SET EXERCISE 1:
Translate this sentence from the startup career passage into Spanish: "He went on to co-found AdoTube, a video ad tech company."

DOCUMENT PASSAGE:
....
The relationships I built at PCH led me to my first startup role. I became close with a senior exec at the ad agency I hired at PCH, 360i, Josh Winograd, while working together. He went on to co-found AdoTube, a video ad tech company. He recruited me into startup life as an early employee, and I haven't looked back. I was their first BD hire, and it was there that I realized how much of an impact an early employee could have on a startup's growth. I built out the supply side of their business and drove publisher adoption of new technology (interactive video ads). Digital video advertising was still in its infancy, and interactive ad formats were starting to emerge. I was only about 15 months in when we got acquired by one of the leading global ad networks at the time, Exponential Interactive. They needed to bolt on a video business and liked our tech and agency reach. Looking back, even though it wasn't a large exit, I didn't realize how special that moment was. Many years later, I know how hard it is to get an exit.

I spent some time integrating the new team across a few offices but soon realized that I still wanted to be very much a part of a growing startup. Rather than a larger organization that had different incentives and aspirations. When a recruiter who I now call a good friend, Mike Adler, presented me the opportunity to join Innovid as their first BD hire, I knew it was the right fit. I was familiar with Innovid then as they were in the video space with a thesis similar to AdoTube's—better ad experiences for the consumer and more impact for the advertiser. Innovid attracted me because they were a tech pure play with no interest in getting involved in becoming an ad network or a DSP/SSP. I fell in love with the team and the culture and made an impact during an essential phase of the company's growth.

Again, I was their first BD hire, working closely with the head of revenue at the time, Frank Morgano, and the Co-Founders, Zvika Netter and Tal Chalozin. I drove publisher adoption of their technology and developed their publisher reseller business. Emerging video DSPs (Brightroll, Tubemogul, Adap.tv, Videology) became our largest clients. I managed a very profitable publisher-side business with few resources. After gaining broad publisher adoption, I focused on evangelizing interactive ads on connected televisions and over-the-top devices. I played an instrumental role in launching the first-of-kind interactive video ad on Roku in partnership with Sony Crackle. Before Roku's Ads SDK, when no standards existed. With the help of Tal and Michael Tuminello, our product lead at the time, which I still maintain a strong relationship with, we scaled the partnership with Sony and Roku. We then made more inroads with large publishers, including AOL, NBC, Fox, Conde Nast, and Viacom.

As Innovid came to an inflection point in their business, they pushed hard to build a video ad server servicing the buy side, which was a successful strategy. They later went on to go public at a valuation over $1B. However, at the time, it left me in a position where I didn't feel I could make as big of an impact as I had since I started there.
....
GIVEN RECORDS:
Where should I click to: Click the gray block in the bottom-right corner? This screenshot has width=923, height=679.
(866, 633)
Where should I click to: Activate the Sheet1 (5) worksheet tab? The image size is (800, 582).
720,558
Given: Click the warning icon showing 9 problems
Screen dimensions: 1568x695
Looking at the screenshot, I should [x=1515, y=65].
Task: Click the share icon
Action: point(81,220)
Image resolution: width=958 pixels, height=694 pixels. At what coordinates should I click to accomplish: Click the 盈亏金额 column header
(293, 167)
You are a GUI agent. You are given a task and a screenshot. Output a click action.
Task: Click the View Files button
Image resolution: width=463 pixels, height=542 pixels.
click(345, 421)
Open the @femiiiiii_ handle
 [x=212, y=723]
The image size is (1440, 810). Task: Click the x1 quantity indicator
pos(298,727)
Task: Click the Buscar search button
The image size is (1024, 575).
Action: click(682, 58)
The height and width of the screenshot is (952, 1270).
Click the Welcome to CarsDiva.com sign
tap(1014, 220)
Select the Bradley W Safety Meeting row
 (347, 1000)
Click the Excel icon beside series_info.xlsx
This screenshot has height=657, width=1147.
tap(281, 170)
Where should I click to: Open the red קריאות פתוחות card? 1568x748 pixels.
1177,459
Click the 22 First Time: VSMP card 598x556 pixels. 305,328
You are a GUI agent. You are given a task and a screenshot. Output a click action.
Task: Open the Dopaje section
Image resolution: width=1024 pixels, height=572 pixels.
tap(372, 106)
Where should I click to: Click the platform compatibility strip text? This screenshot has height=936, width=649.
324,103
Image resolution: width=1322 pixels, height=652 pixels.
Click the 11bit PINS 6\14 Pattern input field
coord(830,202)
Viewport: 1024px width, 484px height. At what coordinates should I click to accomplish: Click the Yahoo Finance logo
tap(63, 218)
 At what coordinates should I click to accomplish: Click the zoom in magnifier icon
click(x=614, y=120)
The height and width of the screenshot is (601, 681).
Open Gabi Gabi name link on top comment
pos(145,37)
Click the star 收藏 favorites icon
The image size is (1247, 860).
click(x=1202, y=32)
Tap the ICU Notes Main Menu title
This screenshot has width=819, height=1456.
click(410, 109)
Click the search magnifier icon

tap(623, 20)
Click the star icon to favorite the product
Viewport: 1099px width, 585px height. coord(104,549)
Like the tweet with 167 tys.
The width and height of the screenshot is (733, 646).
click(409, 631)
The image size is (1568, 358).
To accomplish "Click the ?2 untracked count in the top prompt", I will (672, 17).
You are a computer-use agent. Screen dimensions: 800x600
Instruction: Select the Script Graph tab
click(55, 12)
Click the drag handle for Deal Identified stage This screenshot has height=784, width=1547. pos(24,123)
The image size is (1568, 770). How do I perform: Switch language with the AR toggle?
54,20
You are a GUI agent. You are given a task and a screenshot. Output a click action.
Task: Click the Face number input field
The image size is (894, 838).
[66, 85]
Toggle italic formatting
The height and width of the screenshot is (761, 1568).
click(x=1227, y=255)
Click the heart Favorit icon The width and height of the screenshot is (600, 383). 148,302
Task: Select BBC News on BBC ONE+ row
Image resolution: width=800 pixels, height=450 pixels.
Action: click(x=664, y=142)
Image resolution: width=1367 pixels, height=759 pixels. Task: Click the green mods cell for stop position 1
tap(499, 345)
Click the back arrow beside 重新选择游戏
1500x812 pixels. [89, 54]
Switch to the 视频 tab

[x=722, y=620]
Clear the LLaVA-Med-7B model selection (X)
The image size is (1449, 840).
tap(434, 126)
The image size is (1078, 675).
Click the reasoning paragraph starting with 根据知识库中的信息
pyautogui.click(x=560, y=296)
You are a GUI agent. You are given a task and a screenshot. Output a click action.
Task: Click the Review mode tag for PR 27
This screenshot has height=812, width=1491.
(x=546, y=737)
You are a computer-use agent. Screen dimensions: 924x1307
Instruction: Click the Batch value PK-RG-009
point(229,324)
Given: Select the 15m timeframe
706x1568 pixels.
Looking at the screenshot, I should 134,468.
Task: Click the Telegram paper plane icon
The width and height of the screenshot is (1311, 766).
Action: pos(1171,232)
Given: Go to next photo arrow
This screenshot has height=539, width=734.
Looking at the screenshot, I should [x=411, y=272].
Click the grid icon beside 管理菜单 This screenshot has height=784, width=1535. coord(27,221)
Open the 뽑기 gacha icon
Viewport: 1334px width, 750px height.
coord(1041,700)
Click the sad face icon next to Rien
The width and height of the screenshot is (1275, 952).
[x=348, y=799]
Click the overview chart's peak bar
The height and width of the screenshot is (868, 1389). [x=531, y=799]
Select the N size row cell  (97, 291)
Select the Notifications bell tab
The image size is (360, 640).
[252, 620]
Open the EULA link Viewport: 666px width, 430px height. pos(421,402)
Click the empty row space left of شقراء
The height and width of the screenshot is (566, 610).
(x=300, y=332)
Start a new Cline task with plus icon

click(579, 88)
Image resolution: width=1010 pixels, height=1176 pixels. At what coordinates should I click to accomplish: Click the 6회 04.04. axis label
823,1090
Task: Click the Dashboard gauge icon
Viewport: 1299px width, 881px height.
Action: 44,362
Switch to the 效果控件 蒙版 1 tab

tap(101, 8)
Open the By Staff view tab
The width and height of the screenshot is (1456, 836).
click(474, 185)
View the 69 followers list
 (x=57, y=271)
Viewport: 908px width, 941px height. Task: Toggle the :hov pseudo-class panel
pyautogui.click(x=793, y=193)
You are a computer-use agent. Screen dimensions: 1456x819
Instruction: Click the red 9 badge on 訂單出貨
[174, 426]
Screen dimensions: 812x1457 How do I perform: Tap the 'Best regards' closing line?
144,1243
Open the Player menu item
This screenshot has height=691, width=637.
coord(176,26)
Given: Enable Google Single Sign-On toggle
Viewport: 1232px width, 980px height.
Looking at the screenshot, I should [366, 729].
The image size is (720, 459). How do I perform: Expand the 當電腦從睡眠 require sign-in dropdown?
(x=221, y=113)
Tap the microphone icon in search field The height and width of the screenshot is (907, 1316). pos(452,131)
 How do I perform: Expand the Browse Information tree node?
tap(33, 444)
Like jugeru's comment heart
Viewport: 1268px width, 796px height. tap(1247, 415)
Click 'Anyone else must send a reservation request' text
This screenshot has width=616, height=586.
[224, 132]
....
SET EXERCISE 2:
Report every line of the rows that contains the string "Viewport". Case counts.

REPLY 1:
Luego cofundó AdoTube, una empresa de tecnología publicitaria de video.

REPLY 2:
Viewport: 1024px width, 484px height. At what coordinates should I click to accomplish: Click the Yahoo Finance logo
Viewport: 1099px width, 585px height. coord(104,549)
Viewport: 1334px width, 750px height.
Open the EULA link Viewport: 666px width, 430px height. pos(421,402)
Viewport: 1299px width, 881px height.
Viewport: 908px width, 941px height. Task: Toggle the :hov pseudo-class panel
Viewport: 1232px width, 980px height.
Viewport: 1268px width, 796px height. tap(1247, 415)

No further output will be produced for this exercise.